What you need to do
As the answer, set down the lines below from the one containing "Screen dimensions: 1512x797" through the one containing "Task: Show the 153 Likes list", exactly and inclusively, and no others.

Dataset entries:
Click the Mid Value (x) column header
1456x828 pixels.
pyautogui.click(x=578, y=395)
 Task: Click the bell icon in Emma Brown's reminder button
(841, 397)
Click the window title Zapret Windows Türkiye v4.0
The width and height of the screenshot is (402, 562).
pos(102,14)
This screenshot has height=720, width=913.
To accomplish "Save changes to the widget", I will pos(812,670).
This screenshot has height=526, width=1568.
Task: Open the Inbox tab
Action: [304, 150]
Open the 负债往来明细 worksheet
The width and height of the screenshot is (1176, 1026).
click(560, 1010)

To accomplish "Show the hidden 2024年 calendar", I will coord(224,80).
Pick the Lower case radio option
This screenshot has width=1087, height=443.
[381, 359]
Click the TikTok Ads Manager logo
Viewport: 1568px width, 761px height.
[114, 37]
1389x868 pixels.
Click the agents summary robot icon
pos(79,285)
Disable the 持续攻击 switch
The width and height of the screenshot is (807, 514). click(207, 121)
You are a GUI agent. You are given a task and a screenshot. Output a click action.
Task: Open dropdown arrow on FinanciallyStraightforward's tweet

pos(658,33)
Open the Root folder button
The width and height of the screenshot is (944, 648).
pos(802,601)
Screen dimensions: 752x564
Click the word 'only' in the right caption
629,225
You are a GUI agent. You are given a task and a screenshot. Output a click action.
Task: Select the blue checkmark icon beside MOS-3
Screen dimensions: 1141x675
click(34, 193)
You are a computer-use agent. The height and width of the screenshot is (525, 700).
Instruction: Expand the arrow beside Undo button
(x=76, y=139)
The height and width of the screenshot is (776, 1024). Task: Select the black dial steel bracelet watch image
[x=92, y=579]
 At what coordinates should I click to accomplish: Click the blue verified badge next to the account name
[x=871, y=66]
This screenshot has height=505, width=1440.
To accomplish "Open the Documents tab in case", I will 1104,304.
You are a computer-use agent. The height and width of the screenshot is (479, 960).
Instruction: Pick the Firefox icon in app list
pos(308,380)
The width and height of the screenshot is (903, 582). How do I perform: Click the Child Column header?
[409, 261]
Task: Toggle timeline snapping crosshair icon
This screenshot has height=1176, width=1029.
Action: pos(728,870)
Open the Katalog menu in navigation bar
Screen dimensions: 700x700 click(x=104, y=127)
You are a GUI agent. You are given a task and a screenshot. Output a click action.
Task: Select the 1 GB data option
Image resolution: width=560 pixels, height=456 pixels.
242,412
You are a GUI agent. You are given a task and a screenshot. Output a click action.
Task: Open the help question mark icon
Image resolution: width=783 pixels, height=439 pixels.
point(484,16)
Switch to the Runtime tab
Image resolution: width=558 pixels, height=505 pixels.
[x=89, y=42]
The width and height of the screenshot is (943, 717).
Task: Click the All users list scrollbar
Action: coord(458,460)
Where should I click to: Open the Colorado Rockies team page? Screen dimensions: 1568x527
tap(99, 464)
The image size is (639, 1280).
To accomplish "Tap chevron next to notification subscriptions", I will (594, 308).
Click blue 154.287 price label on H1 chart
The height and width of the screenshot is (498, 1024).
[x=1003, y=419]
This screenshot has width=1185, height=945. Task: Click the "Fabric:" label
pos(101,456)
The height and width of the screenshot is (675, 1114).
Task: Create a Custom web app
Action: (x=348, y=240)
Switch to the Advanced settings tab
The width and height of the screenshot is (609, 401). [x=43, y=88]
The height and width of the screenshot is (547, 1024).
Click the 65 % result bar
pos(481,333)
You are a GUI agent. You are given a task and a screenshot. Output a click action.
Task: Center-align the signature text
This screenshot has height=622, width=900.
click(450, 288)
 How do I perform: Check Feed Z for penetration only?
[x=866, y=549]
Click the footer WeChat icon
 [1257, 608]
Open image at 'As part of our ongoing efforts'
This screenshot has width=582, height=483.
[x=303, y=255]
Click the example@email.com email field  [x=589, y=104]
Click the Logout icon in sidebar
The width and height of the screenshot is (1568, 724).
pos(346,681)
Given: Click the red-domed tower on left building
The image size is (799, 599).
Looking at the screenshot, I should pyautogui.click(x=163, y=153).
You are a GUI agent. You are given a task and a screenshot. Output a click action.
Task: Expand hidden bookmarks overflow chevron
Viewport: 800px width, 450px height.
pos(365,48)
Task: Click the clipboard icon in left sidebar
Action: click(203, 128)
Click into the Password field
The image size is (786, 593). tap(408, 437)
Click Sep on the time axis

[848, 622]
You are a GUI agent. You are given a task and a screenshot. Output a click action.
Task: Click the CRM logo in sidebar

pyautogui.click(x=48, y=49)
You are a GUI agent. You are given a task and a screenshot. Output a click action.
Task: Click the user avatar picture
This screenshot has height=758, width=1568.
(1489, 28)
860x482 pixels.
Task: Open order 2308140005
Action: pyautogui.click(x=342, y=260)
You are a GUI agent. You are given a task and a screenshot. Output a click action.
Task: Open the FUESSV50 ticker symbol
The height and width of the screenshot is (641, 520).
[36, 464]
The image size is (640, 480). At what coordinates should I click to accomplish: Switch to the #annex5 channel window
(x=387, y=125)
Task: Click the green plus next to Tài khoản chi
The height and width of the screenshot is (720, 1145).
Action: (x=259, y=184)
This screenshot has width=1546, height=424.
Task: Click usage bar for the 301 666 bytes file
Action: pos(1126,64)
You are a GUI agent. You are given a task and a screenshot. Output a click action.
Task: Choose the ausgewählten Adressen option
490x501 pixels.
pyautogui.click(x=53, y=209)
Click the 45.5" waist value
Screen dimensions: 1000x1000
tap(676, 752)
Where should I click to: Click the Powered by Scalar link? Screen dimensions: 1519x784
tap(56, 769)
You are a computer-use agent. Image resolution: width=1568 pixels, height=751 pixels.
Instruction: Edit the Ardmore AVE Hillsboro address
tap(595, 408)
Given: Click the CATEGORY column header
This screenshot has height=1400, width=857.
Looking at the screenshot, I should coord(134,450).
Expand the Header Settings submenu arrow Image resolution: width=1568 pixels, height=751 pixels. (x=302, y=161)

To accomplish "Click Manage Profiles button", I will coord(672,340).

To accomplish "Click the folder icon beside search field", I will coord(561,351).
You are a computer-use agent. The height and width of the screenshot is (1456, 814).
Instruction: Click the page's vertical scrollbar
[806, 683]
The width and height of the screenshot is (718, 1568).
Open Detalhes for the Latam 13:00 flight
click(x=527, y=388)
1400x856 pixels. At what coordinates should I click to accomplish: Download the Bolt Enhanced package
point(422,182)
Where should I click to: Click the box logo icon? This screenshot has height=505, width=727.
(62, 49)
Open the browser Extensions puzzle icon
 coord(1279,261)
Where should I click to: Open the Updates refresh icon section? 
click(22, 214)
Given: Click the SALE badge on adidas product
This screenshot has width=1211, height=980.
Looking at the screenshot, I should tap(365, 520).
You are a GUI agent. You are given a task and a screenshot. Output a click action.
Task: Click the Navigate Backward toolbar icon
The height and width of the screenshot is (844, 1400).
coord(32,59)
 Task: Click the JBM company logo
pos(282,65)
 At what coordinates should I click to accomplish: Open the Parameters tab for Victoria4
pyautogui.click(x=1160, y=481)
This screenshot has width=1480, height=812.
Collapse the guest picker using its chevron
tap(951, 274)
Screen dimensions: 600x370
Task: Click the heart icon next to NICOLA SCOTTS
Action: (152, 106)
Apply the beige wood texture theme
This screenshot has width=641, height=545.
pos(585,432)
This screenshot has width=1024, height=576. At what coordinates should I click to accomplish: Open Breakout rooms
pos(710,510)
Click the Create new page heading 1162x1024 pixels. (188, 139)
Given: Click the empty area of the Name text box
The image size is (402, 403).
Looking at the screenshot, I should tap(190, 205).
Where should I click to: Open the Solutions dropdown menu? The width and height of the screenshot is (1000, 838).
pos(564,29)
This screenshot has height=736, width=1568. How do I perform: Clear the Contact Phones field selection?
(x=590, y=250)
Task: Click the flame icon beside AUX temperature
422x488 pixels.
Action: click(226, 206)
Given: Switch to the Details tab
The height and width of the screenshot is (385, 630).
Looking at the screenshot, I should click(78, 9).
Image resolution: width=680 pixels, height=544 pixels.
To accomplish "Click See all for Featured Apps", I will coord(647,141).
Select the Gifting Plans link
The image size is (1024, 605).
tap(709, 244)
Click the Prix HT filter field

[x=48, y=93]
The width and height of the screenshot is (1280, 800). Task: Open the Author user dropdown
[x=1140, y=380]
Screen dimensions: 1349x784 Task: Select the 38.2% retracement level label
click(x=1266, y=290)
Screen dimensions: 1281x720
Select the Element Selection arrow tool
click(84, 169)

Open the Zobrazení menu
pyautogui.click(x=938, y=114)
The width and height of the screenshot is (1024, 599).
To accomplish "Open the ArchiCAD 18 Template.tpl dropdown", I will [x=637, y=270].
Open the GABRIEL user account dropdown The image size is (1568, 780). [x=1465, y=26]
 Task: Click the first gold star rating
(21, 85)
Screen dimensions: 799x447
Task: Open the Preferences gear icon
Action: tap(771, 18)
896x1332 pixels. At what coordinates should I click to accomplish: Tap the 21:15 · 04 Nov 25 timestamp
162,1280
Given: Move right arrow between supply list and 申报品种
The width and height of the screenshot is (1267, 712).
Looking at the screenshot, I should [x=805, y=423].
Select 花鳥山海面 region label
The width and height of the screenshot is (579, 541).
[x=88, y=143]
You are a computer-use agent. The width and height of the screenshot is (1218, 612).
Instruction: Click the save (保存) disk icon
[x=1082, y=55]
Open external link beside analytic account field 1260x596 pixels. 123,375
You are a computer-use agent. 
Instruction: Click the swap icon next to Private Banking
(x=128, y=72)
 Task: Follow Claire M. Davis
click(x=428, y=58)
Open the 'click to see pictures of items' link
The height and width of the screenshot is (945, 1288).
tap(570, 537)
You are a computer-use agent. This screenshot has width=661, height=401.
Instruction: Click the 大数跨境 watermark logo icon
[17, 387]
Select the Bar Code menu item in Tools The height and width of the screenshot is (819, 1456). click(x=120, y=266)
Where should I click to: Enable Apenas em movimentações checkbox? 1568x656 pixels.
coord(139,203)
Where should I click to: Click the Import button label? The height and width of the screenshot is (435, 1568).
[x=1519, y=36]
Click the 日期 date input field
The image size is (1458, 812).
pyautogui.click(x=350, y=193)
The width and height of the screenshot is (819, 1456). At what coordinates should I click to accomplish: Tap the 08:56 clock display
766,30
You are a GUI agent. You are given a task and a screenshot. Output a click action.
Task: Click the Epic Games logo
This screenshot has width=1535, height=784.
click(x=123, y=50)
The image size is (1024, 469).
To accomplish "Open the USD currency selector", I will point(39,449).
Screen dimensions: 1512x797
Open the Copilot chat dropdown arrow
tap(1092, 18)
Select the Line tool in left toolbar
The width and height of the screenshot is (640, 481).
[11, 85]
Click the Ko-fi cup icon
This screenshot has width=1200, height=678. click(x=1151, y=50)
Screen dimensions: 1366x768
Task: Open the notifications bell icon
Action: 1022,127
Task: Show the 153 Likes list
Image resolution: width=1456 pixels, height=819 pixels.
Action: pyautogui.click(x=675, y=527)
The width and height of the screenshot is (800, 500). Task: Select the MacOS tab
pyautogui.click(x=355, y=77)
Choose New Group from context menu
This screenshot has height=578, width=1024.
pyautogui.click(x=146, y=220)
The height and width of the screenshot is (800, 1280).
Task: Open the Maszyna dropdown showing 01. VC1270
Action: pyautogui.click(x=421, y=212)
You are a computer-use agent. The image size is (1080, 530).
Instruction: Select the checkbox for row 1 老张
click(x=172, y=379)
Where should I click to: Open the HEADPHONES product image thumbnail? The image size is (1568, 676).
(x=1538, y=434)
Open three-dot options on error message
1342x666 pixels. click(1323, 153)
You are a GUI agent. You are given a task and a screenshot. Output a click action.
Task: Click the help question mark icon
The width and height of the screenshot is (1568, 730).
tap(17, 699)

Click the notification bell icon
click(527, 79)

Response
Screen dimensions: 1512x797
Open the Copilot chat dropdown arrow
tap(1092, 18)
Select the Line tool in left toolbar
The width and height of the screenshot is (640, 481).
[11, 85]
Click the Ko-fi cup icon
This screenshot has width=1200, height=678. click(x=1151, y=50)
Screen dimensions: 1366x768
Task: Open the notifications bell icon
Action: 1022,127
Task: Show the 153 Likes list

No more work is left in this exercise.